Schadensersatz, wenn die Eigentumswohnung nicht im reinen Wohngebäude errichtet wird?
Mietrecht | Lesezeit: ca. 4 Minuten
Die Klägerin begehrt von der beklagten Bauträgerin Schadensersatz in Höhe von 82.440 € (=20% des Kaufpreises der von der Klägerin im 1. OG erworbenen Wohnung Nr.4 samt TG-Stellplatz), weil die Bauträgerin pflichtwidrig nicht ein Gebäude mit 6 Wohnungen errichtet habe, sondern eine Wohnung im Erdgeschoss der Nutzung als Physiotherapiepraxis zugeführt habe.
Hierzu führte das Gericht aus:
Zutreffend hat das Landgericht den „Kaufvertrag“ und einen Sachmangel angenommen.
Auf die nach dem Bauträgervertrag zu errichtende Wohnung findet Werkvertragsrecht Anwendung. Zutreffend hat das Landgericht angenommen, dass aus der vertraglichen Formulierung „1 Mehrfamilienwohnhaus mit 6 Wohnungen“ die Vereinbarung einer Beschaffenheit im Sinne von § 633 Abs. 2 Satz 1 BGB folgt. Diese geschuldete Eigenschaft weist die der Klägerin übergebene Wohnung jedoch nicht auf, weil die Einheit Nr. 2 keine Wohnung ist, sondern eine Physiotherapiepraxis.

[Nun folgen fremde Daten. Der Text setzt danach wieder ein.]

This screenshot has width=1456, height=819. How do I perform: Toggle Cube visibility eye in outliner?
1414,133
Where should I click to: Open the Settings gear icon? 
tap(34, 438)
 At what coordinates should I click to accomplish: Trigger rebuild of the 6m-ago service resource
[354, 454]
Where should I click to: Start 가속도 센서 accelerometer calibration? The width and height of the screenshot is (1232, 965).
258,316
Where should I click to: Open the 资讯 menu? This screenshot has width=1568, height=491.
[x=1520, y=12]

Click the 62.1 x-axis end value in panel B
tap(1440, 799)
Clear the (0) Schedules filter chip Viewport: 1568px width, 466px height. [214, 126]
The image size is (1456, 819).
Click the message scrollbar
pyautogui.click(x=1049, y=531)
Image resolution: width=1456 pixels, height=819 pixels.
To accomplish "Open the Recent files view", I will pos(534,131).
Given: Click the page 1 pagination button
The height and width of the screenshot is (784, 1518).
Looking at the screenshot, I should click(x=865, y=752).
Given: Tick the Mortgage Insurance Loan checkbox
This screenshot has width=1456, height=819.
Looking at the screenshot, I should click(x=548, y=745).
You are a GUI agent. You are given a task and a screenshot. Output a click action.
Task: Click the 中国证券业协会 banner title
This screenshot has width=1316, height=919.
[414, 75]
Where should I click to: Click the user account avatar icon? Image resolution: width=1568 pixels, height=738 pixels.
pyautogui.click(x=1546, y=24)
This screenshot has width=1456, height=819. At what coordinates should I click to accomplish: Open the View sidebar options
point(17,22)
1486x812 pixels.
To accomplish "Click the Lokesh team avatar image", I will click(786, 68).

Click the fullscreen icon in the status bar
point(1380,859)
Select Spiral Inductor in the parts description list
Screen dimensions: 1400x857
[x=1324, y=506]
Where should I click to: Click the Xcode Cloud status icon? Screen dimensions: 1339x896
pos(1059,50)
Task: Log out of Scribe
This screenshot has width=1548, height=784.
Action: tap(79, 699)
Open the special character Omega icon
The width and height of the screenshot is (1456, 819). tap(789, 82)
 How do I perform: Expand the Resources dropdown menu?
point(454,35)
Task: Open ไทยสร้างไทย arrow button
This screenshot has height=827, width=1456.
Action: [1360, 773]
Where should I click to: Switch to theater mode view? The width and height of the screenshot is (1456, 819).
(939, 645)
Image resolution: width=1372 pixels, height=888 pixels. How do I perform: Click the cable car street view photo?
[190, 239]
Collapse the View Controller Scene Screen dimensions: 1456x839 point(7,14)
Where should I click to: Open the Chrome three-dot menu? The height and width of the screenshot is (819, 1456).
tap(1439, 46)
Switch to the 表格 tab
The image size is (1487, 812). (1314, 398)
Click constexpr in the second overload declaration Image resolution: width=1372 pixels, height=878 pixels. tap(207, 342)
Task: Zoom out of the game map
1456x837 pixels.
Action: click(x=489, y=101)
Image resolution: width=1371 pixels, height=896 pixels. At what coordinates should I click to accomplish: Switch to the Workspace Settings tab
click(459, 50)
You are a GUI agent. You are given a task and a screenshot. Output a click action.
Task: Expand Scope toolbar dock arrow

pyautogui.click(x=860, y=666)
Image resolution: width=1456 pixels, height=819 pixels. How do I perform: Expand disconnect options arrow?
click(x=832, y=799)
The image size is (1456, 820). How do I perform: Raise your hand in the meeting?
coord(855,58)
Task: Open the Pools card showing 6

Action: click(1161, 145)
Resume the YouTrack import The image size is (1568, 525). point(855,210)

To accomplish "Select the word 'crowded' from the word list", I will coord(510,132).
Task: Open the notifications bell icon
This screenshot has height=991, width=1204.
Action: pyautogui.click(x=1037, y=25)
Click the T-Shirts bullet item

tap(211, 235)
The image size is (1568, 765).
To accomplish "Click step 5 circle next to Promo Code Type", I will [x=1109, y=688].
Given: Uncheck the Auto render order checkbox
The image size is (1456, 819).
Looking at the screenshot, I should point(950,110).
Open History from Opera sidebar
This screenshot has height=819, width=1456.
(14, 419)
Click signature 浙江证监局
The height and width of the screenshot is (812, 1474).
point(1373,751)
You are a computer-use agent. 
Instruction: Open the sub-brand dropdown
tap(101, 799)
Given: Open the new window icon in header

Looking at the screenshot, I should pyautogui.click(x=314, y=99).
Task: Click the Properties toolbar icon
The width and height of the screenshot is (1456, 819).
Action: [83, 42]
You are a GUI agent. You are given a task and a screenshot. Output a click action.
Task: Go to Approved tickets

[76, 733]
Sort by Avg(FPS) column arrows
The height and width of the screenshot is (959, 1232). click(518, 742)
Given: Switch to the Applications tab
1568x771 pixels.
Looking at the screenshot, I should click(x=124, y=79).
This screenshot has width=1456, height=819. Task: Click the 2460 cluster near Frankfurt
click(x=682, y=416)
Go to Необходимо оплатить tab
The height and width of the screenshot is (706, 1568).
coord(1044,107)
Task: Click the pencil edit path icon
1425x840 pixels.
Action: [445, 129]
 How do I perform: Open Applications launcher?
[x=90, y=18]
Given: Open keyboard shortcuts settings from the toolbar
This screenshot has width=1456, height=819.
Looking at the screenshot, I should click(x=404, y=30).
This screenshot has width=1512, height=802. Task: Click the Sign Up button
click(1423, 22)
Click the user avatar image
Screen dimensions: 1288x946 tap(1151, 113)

Die Abweichung ist nach den Vorstellungen der Parteien bei Abschluss des Bauträgervertrages erheblich. Denn eine Praxis ist keine Wohnung. Die Praxisnutzung wirkt sich auf die übrigen Wohneinheiten des Hauses anders aus, als eine Wohnnutzung. Dies folgt schon allein aus dem Kommen und Gehen der Patienten im zeitlichen Takt ihrer Terminsvereinbarungen.